Reproduce every line of the following material verbatim, making no changes.

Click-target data
________________________
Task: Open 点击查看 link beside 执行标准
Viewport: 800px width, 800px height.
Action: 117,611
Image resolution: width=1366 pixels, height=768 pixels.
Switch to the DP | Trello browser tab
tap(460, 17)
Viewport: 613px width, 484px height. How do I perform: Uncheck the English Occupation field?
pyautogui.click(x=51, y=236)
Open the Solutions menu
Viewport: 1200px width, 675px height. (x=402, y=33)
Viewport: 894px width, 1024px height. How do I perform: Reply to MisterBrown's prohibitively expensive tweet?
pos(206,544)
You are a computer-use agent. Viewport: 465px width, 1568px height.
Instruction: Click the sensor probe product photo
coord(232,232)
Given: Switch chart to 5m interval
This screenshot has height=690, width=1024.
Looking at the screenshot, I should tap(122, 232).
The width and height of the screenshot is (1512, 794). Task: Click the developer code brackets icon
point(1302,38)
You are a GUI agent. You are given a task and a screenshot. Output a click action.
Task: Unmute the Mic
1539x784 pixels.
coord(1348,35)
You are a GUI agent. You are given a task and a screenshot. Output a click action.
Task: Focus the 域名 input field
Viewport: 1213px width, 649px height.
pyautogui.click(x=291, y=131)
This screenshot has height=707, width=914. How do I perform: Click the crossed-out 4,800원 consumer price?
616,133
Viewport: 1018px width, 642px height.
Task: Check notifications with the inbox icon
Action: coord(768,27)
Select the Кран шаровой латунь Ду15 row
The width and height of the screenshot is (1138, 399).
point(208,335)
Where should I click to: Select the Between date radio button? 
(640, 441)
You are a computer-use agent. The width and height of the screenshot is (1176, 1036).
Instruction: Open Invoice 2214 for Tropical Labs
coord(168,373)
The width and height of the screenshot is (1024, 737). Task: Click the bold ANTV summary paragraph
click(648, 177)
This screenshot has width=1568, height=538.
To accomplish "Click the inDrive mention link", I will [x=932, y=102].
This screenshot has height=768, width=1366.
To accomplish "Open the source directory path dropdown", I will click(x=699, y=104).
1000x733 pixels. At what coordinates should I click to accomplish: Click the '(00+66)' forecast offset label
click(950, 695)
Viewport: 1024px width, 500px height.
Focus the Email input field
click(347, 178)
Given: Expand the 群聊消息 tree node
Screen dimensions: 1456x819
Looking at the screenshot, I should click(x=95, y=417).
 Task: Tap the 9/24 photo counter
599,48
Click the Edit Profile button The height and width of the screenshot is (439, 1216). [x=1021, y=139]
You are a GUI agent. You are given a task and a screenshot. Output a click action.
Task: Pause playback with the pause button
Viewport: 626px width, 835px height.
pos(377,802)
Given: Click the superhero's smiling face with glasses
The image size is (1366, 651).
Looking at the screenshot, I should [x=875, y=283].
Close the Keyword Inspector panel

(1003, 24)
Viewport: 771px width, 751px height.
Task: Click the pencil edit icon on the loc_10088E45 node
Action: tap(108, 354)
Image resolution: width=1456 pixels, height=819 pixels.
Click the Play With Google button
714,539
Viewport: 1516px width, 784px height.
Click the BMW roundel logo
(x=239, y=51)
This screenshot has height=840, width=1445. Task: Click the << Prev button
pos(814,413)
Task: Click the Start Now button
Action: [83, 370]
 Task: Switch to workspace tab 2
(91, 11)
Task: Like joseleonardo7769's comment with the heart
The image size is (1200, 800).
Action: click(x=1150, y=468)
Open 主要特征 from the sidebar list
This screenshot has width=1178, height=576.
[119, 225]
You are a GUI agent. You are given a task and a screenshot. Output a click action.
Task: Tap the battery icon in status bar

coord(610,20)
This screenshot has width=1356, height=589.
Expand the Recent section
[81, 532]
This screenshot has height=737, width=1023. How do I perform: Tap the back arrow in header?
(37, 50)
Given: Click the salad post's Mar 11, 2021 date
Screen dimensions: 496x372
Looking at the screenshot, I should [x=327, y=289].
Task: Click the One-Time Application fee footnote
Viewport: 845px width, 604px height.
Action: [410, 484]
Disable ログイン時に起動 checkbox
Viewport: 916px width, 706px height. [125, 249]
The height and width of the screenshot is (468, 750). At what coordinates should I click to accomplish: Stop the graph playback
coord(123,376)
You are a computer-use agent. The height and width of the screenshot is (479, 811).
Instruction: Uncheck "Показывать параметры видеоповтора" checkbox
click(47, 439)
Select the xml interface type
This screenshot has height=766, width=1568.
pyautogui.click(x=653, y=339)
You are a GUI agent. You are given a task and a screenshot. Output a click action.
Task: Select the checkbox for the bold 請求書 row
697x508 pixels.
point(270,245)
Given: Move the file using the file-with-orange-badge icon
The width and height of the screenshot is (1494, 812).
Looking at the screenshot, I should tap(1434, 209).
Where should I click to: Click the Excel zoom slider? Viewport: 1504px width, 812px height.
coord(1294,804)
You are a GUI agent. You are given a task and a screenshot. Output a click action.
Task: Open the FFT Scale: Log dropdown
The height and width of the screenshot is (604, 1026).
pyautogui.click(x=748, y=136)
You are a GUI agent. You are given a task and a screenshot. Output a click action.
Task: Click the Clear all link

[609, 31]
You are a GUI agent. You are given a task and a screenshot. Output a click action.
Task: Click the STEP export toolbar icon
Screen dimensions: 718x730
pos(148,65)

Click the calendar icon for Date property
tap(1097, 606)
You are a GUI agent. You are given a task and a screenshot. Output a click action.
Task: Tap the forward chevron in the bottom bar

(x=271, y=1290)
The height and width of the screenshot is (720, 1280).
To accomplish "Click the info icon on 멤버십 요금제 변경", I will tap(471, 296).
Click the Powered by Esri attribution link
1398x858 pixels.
________________________
Answer to this task:
Task: Open 点击查看 link beside 执行标准
Viewport: 800px width, 800px height.
Action: 117,611
Image resolution: width=1366 pixels, height=768 pixels.
Switch to the DP | Trello browser tab
tap(460, 17)
Viewport: 613px width, 484px height. How do I perform: Uncheck the English Occupation field?
pyautogui.click(x=51, y=236)
Open the Solutions menu
Viewport: 1200px width, 675px height. (x=402, y=33)
Viewport: 894px width, 1024px height. How do I perform: Reply to MisterBrown's prohibitively expensive tweet?
pos(206,544)
You are a computer-use agent. Viewport: 465px width, 1568px height.
Instruction: Click the sensor probe product photo
coord(232,232)
Given: Switch chart to 5m interval
This screenshot has height=690, width=1024.
Looking at the screenshot, I should tap(122, 232).
The width and height of the screenshot is (1512, 794). Task: Click the developer code brackets icon
point(1302,38)
You are a GUI agent. You are given a task and a screenshot. Output a click action.
Task: Unmute the Mic
1539x784 pixels.
coord(1348,35)
You are a GUI agent. You are given a task and a screenshot. Output a click action.
Task: Focus the 域名 input field
Viewport: 1213px width, 649px height.
pyautogui.click(x=291, y=131)
This screenshot has height=707, width=914. How do I perform: Click the crossed-out 4,800원 consumer price?
616,133
Viewport: 1018px width, 642px height.
Task: Check notifications with the inbox icon
Action: coord(768,27)
Select the Кран шаровой латунь Ду15 row
The width and height of the screenshot is (1138, 399).
point(208,335)
Where should I click to: Select the Between date radio button? 
(640, 441)
You are a computer-use agent. The width and height of the screenshot is (1176, 1036).
Instruction: Open Invoice 2214 for Tropical Labs
coord(168,373)
The width and height of the screenshot is (1024, 737). Task: Click the bold ANTV summary paragraph
click(648, 177)
This screenshot has width=1568, height=538.
To accomplish "Click the inDrive mention link", I will [x=932, y=102].
This screenshot has height=768, width=1366.
To accomplish "Open the source directory path dropdown", I will click(x=699, y=104).
1000x733 pixels. At what coordinates should I click to accomplish: Click the '(00+66)' forecast offset label
click(950, 695)
Viewport: 1024px width, 500px height.
Focus the Email input field
click(347, 178)
Given: Expand the 群聊消息 tree node
Screen dimensions: 1456x819
Looking at the screenshot, I should click(x=95, y=417).
 Task: Tap the 9/24 photo counter
599,48
Click the Edit Profile button The height and width of the screenshot is (439, 1216). [x=1021, y=139]
You are a GUI agent. You are given a task and a screenshot. Output a click action.
Task: Pause playback with the pause button
Viewport: 626px width, 835px height.
pos(377,802)
Given: Click the superhero's smiling face with glasses
The image size is (1366, 651).
Looking at the screenshot, I should [x=875, y=283].
Close the Keyword Inspector panel

(1003, 24)
Viewport: 771px width, 751px height.
Task: Click the pencil edit icon on the loc_10088E45 node
Action: tap(108, 354)
Image resolution: width=1456 pixels, height=819 pixels.
Click the Play With Google button
714,539
Viewport: 1516px width, 784px height.
Click the BMW roundel logo
(x=239, y=51)
This screenshot has height=840, width=1445. Task: Click the << Prev button
pos(814,413)
Task: Click the Start Now button
Action: [83, 370]
 Task: Switch to workspace tab 2
(91, 11)
Task: Like joseleonardo7769's comment with the heart
The image size is (1200, 800).
Action: click(x=1150, y=468)
Open 主要特征 from the sidebar list
This screenshot has width=1178, height=576.
[119, 225]
You are a GUI agent. You are given a task and a screenshot. Output a click action.
Task: Tap the battery icon in status bar

coord(610,20)
This screenshot has width=1356, height=589.
Expand the Recent section
[81, 532]
This screenshot has height=737, width=1023. How do I perform: Tap the back arrow in header?
(37, 50)
Given: Click the salad post's Mar 11, 2021 date
Screen dimensions: 496x372
Looking at the screenshot, I should [x=327, y=289].
Task: Click the One-Time Application fee footnote
Viewport: 845px width, 604px height.
Action: [410, 484]
Disable ログイン時に起動 checkbox
Viewport: 916px width, 706px height. [125, 249]
The height and width of the screenshot is (468, 750). At what coordinates should I click to accomplish: Stop the graph playback
coord(123,376)
You are a computer-use agent. The height and width of the screenshot is (479, 811).
Instruction: Uncheck "Показывать параметры видеоповтора" checkbox
click(47, 439)
Select the xml interface type
This screenshot has height=766, width=1568.
pyautogui.click(x=653, y=339)
You are a GUI agent. You are given a task and a screenshot. Output a click action.
Task: Select the checkbox for the bold 請求書 row
697x508 pixels.
point(270,245)
Given: Move the file using the file-with-orange-badge icon
The width and height of the screenshot is (1494, 812).
Looking at the screenshot, I should tap(1434, 209).
Where should I click to: Click the Excel zoom slider? Viewport: 1504px width, 812px height.
coord(1294,804)
You are a GUI agent. You are given a task and a screenshot. Output a click action.
Task: Open the FFT Scale: Log dropdown
The height and width of the screenshot is (604, 1026).
pyautogui.click(x=748, y=136)
You are a GUI agent. You are given a task and a screenshot. Output a click action.
Task: Click the Clear all link

[609, 31]
You are a GUI agent. You are given a task and a screenshot. Output a click action.
Task: Click the STEP export toolbar icon
Screen dimensions: 718x730
pos(148,65)

Click the calendar icon for Date property
tap(1097, 606)
You are a GUI agent. You are given a task and a screenshot. Output a click action.
Task: Tap the forward chevron in the bottom bar

(x=271, y=1290)
The height and width of the screenshot is (720, 1280).
To accomplish "Click the info icon on 멤버십 요금제 변경", I will tap(471, 296).
Click the Powered by Esri attribution link
1398x858 pixels.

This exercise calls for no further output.